*Exercise objective*. Determine the number of lines in the entries below in which the word "computer" appears, and reply with that number only.

*The input*.

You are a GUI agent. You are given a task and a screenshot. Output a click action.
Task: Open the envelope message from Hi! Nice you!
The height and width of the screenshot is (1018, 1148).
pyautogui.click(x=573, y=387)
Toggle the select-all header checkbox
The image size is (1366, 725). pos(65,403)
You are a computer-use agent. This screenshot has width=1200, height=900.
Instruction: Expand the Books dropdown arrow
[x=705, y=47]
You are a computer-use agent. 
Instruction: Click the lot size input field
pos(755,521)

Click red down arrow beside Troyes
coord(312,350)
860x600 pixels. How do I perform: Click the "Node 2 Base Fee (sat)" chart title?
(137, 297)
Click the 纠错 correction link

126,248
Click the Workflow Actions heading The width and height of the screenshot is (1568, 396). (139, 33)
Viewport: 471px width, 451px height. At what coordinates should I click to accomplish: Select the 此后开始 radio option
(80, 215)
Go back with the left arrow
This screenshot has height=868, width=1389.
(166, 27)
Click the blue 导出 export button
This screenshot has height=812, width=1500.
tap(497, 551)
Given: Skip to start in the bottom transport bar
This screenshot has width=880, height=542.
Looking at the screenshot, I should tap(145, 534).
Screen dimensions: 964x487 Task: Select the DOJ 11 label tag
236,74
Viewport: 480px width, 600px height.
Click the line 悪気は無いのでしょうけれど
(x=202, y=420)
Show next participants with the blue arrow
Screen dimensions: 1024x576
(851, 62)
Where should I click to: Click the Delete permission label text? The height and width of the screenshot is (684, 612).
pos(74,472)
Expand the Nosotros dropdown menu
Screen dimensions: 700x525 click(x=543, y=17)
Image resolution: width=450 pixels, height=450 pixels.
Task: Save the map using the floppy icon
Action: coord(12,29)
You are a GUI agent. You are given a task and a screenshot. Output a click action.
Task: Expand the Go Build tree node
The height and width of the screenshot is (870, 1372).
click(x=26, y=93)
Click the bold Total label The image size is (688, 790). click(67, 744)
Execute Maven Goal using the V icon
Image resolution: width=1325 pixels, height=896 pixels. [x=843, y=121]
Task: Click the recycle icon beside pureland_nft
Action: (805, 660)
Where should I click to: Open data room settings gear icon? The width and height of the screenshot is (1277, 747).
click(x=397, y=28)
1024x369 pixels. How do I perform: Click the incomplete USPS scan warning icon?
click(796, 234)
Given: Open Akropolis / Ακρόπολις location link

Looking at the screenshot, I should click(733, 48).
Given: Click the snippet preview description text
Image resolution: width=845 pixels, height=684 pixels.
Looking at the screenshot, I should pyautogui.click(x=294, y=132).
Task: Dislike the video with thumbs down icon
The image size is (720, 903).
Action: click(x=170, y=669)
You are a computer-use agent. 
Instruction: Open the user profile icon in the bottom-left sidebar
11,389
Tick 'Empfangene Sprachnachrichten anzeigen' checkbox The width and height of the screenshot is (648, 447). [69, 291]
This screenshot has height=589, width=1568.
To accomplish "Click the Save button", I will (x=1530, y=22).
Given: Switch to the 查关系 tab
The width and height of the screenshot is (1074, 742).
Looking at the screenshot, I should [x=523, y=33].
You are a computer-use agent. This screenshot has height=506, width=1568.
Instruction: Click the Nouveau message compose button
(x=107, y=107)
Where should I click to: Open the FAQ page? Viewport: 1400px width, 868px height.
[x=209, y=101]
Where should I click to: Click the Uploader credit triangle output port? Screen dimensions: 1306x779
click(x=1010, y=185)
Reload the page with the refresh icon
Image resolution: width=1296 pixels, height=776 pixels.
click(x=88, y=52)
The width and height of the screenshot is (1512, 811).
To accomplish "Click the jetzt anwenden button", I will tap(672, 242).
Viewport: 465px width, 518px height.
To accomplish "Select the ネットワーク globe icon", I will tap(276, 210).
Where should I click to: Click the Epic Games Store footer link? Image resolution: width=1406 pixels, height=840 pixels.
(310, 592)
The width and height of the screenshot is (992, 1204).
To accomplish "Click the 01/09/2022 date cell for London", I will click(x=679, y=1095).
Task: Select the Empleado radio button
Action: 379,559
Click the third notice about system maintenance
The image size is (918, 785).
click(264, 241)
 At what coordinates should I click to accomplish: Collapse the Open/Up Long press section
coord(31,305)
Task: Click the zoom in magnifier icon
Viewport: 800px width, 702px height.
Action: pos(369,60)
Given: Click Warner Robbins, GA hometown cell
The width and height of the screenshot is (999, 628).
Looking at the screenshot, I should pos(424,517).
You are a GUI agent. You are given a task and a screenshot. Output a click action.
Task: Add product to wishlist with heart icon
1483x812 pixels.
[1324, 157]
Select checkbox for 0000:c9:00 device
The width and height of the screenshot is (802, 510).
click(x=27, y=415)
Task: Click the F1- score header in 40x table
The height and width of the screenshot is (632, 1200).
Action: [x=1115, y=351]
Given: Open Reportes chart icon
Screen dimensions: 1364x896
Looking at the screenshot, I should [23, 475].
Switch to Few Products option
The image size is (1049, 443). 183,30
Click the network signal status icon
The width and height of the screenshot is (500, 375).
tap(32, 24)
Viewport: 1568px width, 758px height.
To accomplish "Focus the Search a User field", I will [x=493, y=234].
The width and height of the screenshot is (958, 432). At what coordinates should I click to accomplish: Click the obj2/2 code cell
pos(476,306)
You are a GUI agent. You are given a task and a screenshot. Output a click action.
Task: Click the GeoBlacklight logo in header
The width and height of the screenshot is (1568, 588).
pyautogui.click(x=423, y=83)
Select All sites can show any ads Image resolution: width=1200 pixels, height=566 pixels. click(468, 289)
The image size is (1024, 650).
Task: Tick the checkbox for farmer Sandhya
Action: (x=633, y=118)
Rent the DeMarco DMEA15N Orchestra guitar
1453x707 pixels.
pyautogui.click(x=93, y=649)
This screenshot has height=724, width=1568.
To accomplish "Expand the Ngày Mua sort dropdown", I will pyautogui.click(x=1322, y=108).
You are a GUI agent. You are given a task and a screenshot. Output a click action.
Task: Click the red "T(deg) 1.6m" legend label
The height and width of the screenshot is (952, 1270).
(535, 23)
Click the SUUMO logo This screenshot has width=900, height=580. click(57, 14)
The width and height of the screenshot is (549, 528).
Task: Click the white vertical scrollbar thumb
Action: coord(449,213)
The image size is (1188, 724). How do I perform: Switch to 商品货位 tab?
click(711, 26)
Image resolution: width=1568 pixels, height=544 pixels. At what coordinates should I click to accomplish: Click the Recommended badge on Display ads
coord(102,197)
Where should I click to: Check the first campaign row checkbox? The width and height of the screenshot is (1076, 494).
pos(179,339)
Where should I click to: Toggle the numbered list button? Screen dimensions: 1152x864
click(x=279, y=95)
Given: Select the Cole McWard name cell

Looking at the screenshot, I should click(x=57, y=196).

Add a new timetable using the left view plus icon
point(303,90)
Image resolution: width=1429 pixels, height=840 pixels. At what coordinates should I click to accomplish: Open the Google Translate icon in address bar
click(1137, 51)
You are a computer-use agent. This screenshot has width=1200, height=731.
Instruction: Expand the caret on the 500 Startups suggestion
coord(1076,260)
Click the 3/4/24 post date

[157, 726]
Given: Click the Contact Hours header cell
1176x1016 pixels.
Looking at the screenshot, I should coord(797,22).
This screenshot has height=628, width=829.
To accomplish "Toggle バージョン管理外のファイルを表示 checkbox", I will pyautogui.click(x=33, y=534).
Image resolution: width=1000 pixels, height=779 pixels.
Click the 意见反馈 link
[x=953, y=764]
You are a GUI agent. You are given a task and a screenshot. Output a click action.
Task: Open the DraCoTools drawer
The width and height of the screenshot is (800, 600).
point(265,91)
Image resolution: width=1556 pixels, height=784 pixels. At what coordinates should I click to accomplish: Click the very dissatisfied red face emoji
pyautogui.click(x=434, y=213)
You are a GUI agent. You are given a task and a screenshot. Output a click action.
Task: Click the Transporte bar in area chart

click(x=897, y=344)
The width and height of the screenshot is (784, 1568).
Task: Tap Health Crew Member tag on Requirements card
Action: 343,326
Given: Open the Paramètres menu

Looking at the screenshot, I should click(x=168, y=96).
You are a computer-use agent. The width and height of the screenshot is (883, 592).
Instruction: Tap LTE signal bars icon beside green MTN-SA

*Exercise response*. 6